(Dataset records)
Start of Block

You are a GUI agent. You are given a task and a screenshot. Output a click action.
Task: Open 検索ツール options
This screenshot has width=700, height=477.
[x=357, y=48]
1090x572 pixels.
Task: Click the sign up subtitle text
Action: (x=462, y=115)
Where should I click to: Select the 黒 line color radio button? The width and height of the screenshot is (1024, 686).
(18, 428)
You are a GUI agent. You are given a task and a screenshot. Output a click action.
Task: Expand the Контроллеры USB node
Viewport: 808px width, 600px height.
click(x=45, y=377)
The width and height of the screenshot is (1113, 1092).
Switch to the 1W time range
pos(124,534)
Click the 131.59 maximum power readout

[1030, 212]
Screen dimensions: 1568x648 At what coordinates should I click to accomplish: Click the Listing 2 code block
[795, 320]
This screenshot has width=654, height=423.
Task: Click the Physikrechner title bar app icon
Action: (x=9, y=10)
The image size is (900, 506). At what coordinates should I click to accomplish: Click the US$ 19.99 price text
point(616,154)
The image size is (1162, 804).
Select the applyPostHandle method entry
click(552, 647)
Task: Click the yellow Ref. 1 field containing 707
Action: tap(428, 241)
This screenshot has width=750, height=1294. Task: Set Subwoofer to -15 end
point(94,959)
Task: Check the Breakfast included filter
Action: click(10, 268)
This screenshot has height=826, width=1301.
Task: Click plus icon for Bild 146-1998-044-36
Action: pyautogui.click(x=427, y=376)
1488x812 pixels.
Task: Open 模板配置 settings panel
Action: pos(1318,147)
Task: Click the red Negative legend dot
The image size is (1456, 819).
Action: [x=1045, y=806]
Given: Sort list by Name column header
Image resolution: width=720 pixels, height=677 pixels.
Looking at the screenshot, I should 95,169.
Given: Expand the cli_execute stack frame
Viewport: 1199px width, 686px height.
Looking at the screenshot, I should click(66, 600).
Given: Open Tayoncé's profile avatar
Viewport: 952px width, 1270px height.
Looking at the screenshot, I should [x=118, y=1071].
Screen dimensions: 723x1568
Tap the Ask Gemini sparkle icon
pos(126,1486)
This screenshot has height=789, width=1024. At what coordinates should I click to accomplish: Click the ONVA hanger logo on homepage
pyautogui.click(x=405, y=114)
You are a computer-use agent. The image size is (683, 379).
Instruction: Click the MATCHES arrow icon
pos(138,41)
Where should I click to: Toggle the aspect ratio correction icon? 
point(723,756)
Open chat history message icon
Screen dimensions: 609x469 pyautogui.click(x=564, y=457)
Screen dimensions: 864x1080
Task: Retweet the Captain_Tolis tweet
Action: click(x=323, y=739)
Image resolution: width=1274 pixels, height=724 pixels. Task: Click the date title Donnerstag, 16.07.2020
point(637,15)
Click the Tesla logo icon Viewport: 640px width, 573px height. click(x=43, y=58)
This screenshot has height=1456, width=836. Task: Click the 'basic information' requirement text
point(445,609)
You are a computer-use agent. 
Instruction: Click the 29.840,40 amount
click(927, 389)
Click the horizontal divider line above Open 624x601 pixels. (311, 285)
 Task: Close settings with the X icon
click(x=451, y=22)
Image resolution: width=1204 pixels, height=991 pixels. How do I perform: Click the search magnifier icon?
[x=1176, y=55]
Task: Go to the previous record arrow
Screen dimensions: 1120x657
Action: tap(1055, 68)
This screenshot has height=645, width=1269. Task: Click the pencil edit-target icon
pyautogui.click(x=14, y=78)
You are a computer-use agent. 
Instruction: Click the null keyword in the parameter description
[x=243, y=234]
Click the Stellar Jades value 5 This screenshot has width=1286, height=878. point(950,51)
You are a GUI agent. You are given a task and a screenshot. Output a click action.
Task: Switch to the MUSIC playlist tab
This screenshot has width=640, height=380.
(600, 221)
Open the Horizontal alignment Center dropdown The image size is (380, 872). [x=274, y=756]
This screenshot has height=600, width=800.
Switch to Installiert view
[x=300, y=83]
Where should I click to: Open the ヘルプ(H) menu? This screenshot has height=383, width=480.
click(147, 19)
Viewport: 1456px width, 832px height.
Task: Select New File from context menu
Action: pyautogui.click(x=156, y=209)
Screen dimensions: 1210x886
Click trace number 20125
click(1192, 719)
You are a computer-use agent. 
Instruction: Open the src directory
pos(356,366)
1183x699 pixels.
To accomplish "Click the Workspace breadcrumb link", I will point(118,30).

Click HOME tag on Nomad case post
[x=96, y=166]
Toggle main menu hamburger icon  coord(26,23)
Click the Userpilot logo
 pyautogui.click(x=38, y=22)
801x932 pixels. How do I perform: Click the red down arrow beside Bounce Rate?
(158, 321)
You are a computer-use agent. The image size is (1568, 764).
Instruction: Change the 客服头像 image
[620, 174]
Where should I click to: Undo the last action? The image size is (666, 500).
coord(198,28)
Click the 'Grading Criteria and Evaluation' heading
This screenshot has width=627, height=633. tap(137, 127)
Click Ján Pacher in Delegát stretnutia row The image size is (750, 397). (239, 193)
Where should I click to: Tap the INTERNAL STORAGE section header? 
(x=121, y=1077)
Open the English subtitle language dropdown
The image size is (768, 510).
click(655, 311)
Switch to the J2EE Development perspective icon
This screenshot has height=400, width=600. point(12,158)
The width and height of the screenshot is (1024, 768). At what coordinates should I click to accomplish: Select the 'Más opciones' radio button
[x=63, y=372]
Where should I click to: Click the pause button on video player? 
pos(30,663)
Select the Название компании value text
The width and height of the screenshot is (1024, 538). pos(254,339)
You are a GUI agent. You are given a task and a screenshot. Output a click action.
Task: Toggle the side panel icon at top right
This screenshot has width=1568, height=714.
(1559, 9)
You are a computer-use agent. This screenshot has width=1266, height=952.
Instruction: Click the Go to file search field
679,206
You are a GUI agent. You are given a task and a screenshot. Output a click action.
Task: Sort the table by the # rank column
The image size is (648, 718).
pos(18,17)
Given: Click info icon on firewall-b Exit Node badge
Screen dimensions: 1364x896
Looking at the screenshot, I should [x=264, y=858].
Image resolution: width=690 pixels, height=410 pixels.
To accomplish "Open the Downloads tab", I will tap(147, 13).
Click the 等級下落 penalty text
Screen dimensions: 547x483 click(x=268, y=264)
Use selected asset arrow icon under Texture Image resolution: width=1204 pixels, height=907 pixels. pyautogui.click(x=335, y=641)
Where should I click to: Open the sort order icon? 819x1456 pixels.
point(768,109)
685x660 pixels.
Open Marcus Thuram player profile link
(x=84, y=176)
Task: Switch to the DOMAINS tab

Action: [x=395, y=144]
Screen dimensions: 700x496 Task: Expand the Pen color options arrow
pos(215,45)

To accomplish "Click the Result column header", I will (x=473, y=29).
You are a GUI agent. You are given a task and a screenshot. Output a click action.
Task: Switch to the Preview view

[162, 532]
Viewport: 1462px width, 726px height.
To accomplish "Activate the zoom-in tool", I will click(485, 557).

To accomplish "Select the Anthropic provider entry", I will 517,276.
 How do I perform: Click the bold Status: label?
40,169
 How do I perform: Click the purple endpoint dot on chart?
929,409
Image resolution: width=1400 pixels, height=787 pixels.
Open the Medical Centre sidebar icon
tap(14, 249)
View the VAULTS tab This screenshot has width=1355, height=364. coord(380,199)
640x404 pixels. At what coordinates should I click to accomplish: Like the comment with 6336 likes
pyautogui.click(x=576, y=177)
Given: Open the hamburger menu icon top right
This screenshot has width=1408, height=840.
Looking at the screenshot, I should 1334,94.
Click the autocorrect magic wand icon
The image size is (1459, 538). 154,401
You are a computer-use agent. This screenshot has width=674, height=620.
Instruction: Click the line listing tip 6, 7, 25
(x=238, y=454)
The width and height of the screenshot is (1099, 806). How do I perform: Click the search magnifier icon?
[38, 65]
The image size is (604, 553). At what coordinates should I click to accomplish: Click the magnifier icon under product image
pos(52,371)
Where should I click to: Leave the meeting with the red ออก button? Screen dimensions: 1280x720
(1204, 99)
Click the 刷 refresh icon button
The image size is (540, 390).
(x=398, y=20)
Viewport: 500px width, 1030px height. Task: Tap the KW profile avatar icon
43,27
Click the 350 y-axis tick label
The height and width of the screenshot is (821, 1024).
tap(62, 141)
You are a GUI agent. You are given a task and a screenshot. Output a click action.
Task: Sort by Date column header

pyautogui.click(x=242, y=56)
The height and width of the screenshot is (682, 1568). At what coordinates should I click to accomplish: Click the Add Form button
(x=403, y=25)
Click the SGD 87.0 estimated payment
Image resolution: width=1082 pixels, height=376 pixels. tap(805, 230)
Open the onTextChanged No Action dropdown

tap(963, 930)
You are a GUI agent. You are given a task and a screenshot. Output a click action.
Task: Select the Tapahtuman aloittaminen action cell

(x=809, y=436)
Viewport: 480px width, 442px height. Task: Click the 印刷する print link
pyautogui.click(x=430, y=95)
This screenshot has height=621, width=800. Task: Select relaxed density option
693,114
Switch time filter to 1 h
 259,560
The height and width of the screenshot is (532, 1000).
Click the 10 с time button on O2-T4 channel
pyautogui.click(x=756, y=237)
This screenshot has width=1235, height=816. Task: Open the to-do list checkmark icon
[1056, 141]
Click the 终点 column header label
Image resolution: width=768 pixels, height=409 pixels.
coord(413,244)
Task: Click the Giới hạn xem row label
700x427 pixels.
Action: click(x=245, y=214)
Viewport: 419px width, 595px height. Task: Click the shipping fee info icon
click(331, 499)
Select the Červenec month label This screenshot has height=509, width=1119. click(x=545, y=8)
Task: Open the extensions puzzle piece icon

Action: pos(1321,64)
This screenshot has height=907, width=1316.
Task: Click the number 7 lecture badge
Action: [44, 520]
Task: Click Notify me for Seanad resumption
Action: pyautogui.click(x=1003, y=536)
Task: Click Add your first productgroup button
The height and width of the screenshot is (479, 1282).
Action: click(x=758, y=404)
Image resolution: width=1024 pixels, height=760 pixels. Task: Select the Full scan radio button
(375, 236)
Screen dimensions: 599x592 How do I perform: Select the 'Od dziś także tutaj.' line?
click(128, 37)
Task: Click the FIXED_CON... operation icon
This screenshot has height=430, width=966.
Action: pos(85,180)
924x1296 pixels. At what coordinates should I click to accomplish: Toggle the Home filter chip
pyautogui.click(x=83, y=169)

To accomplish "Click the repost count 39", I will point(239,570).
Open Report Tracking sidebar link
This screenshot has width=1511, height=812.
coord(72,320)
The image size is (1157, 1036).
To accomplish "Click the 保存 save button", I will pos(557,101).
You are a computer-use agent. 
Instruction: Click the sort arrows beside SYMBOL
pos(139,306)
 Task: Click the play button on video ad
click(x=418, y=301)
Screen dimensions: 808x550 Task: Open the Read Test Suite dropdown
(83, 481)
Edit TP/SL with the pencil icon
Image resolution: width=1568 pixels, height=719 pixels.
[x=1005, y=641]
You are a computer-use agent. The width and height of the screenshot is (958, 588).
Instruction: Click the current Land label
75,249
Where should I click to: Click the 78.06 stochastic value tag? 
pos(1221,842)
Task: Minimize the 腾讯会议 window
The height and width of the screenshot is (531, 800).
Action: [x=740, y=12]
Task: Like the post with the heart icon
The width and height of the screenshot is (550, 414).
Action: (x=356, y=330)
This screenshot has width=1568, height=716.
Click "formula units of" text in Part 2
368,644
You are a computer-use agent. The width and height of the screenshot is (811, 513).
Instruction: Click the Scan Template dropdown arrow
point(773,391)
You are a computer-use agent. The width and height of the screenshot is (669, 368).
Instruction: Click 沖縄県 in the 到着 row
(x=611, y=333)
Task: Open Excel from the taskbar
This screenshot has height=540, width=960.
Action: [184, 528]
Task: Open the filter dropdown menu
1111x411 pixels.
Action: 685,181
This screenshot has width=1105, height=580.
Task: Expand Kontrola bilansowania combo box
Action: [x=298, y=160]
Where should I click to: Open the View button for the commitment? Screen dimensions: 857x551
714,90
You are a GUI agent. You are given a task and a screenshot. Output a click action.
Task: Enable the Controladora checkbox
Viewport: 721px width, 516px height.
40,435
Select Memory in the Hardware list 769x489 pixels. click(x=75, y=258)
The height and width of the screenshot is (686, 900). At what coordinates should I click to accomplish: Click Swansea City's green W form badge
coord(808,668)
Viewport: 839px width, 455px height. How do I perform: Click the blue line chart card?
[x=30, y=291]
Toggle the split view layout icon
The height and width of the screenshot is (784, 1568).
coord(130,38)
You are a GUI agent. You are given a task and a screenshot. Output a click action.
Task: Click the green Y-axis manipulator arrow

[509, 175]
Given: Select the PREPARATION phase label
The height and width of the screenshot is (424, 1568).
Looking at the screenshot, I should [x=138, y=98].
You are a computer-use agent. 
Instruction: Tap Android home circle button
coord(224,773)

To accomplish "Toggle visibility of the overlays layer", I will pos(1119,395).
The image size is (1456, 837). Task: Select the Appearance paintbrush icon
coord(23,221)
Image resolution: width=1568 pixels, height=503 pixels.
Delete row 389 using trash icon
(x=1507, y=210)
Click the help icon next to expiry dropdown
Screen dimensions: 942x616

End of Block

Required work: Above are some records; copy exactly the lines from the one with "Instruction: Click the line" through the one with "Task: Click the Giới hạn xem row label", both included, and no others.

Solved exercise:
Instruction: Click the line listing tip 6, 7, 25
(x=238, y=454)
The width and height of the screenshot is (1099, 806). How do I perform: Click the search magnifier icon?
[38, 65]
The image size is (604, 553). At what coordinates should I click to accomplish: Click the magnifier icon under product image
pos(52,371)
Where should I click to: Leave the meeting with the red ออก button? Screen dimensions: 1280x720
(1204, 99)
Click the 刷 refresh icon button
The image size is (540, 390).
(x=398, y=20)
Viewport: 500px width, 1030px height. Task: Tap the KW profile avatar icon
43,27
Click the 350 y-axis tick label
The height and width of the screenshot is (821, 1024).
tap(62, 141)
You are a GUI agent. You are given a task and a screenshot. Output a click action.
Task: Sort by Date column header

pyautogui.click(x=242, y=56)
The height and width of the screenshot is (682, 1568). At what coordinates should I click to accomplish: Click the Add Form button
(x=403, y=25)
Click the SGD 87.0 estimated payment
Image resolution: width=1082 pixels, height=376 pixels. tap(805, 230)
Open the onTextChanged No Action dropdown

tap(963, 930)
You are a GUI agent. You are given a task and a screenshot. Output a click action.
Task: Select the Tapahtuman aloittaminen action cell

(x=809, y=436)
Viewport: 480px width, 442px height. Task: Click the 印刷する print link
pyautogui.click(x=430, y=95)
This screenshot has height=621, width=800. Task: Select relaxed density option
693,114
Switch time filter to 1 h
 259,560
The height and width of the screenshot is (532, 1000).
Click the 10 с time button on O2-T4 channel
pyautogui.click(x=756, y=237)
This screenshot has width=1235, height=816. Task: Open the to-do list checkmark icon
[1056, 141]
Click the 终点 column header label
Image resolution: width=768 pixels, height=409 pixels.
coord(413,244)
Task: Click the Giới hạn xem row label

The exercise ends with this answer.